━━━ Data

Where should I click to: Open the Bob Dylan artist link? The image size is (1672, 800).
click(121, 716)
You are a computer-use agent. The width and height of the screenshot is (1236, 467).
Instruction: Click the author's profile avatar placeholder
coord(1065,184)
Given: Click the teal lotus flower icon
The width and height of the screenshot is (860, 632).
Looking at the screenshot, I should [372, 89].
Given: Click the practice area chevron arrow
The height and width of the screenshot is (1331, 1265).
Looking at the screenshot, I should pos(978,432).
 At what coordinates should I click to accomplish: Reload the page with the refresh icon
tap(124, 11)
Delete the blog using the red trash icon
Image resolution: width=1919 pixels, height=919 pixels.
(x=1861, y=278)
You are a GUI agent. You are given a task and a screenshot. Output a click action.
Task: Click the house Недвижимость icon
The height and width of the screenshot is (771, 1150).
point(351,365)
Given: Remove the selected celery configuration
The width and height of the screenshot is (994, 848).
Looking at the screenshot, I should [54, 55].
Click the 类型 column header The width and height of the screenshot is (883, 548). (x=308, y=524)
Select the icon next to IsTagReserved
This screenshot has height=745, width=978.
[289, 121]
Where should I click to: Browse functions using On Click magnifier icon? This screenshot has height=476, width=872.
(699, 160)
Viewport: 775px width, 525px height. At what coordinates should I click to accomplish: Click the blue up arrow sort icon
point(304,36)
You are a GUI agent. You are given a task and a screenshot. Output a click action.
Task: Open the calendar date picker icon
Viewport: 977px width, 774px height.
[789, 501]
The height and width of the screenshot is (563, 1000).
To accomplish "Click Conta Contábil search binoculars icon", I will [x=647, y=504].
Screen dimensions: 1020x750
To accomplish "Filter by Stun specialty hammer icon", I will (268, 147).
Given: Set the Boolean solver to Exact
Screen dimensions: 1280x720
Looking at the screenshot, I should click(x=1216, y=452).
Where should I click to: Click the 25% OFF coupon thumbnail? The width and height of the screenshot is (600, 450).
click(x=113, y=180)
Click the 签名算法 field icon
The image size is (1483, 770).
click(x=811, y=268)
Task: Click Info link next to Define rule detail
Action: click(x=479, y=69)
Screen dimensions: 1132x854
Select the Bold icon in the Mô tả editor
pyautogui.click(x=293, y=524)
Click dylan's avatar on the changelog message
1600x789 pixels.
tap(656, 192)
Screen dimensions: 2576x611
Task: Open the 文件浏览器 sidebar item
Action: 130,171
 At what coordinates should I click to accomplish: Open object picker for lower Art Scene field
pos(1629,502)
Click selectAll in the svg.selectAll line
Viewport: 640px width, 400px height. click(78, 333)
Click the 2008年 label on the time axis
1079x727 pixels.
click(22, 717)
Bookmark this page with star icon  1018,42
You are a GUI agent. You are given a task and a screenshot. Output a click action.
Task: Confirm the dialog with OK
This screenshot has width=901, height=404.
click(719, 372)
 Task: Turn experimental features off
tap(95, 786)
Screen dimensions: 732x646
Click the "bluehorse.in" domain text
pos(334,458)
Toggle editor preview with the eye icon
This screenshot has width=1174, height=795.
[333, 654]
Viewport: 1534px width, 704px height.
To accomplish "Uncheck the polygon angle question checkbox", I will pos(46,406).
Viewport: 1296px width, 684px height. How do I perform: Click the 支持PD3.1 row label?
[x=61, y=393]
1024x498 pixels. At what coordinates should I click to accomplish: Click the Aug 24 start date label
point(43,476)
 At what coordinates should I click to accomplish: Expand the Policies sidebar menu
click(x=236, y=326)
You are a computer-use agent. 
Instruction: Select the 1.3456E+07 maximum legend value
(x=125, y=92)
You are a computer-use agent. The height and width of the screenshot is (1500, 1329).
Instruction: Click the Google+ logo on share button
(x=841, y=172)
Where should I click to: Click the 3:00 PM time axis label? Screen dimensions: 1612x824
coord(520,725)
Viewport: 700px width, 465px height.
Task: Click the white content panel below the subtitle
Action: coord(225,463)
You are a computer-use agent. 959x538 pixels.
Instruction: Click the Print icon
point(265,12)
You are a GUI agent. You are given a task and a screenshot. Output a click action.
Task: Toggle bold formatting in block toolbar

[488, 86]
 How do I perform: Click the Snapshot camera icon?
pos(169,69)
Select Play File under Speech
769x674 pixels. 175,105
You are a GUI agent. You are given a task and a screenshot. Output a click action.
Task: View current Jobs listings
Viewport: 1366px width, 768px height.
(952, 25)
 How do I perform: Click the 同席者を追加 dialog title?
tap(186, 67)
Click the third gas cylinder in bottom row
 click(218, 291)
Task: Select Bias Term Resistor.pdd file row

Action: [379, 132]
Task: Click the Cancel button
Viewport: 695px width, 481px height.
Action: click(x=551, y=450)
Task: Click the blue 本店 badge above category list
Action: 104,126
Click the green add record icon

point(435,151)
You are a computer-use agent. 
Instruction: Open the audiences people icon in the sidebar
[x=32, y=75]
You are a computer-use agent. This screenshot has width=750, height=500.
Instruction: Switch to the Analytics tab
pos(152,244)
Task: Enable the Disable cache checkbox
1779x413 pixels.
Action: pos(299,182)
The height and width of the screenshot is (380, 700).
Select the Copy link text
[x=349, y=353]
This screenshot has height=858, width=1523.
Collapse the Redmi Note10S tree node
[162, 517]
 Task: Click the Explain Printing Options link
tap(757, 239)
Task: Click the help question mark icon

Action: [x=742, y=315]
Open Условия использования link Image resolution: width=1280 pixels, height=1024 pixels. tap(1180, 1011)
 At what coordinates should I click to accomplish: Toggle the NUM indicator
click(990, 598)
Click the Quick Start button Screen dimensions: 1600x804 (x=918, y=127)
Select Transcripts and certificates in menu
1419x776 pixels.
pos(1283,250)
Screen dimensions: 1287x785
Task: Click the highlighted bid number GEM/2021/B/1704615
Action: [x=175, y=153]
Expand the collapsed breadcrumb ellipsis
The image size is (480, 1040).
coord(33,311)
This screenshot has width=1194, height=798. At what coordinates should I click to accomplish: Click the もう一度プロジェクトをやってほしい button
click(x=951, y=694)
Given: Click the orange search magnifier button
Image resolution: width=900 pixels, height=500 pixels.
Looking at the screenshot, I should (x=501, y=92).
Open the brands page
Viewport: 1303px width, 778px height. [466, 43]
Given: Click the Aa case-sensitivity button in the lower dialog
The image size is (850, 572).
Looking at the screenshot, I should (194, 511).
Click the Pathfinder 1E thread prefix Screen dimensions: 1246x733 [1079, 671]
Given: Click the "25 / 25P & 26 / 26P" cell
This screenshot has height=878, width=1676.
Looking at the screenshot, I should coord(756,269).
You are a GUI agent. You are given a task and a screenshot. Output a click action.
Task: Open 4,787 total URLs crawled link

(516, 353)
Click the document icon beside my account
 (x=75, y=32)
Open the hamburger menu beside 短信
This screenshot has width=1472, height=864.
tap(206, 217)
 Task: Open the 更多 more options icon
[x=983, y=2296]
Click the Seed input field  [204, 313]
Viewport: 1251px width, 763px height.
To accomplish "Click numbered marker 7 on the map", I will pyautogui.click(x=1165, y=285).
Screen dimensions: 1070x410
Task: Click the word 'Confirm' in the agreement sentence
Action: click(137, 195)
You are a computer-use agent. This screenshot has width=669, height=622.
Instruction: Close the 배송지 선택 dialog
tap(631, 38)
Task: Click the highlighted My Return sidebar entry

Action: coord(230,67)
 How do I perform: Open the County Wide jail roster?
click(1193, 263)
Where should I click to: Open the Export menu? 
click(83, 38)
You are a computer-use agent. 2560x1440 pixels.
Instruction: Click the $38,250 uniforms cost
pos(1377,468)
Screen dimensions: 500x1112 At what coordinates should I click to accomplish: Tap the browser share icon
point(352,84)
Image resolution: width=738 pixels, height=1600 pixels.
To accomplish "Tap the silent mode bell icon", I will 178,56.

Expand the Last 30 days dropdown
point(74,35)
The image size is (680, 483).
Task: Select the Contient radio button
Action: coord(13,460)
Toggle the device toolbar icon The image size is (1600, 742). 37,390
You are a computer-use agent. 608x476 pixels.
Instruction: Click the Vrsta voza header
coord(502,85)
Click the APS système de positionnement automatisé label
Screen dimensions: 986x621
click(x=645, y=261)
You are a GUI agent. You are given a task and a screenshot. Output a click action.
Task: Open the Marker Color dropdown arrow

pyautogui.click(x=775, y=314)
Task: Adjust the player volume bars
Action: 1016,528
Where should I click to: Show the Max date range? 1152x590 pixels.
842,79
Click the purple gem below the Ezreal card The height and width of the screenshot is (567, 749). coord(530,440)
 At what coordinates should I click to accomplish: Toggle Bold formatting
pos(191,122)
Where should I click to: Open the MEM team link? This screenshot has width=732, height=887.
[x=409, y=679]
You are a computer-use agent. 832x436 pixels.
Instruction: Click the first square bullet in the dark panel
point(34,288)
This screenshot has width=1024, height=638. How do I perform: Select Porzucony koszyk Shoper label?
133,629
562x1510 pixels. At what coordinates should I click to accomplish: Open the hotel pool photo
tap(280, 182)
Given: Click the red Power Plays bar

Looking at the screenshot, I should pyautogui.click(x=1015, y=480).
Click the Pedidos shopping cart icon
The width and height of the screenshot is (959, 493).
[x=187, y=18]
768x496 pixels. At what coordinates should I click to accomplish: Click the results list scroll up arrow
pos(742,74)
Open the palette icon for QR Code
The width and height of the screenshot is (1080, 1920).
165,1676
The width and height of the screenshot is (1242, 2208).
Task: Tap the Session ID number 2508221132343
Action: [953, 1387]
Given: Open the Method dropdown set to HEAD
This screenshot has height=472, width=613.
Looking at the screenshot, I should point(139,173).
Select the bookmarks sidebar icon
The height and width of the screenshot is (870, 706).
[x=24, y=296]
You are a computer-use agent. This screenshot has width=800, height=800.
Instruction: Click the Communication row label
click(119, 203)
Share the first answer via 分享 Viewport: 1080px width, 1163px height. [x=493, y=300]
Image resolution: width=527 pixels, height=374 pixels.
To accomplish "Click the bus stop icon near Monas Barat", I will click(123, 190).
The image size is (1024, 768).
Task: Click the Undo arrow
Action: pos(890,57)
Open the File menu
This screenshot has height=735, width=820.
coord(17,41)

━━━━━━

How to complete this task =>
Give back the records above exactly, limited to the lines between the one holding "Task: Open 4,787 total URLs crawled link" and the one holding "Viewport: 1251px width, 763px height.", inclusive.

Written solution =>
Task: Open 4,787 total URLs crawled link

(516, 353)
Click the document icon beside my account
 (x=75, y=32)
Open the hamburger menu beside 短信
This screenshot has width=1472, height=864.
tap(206, 217)
 Task: Open the 更多 more options icon
[x=983, y=2296]
Click the Seed input field  [204, 313]
Viewport: 1251px width, 763px height.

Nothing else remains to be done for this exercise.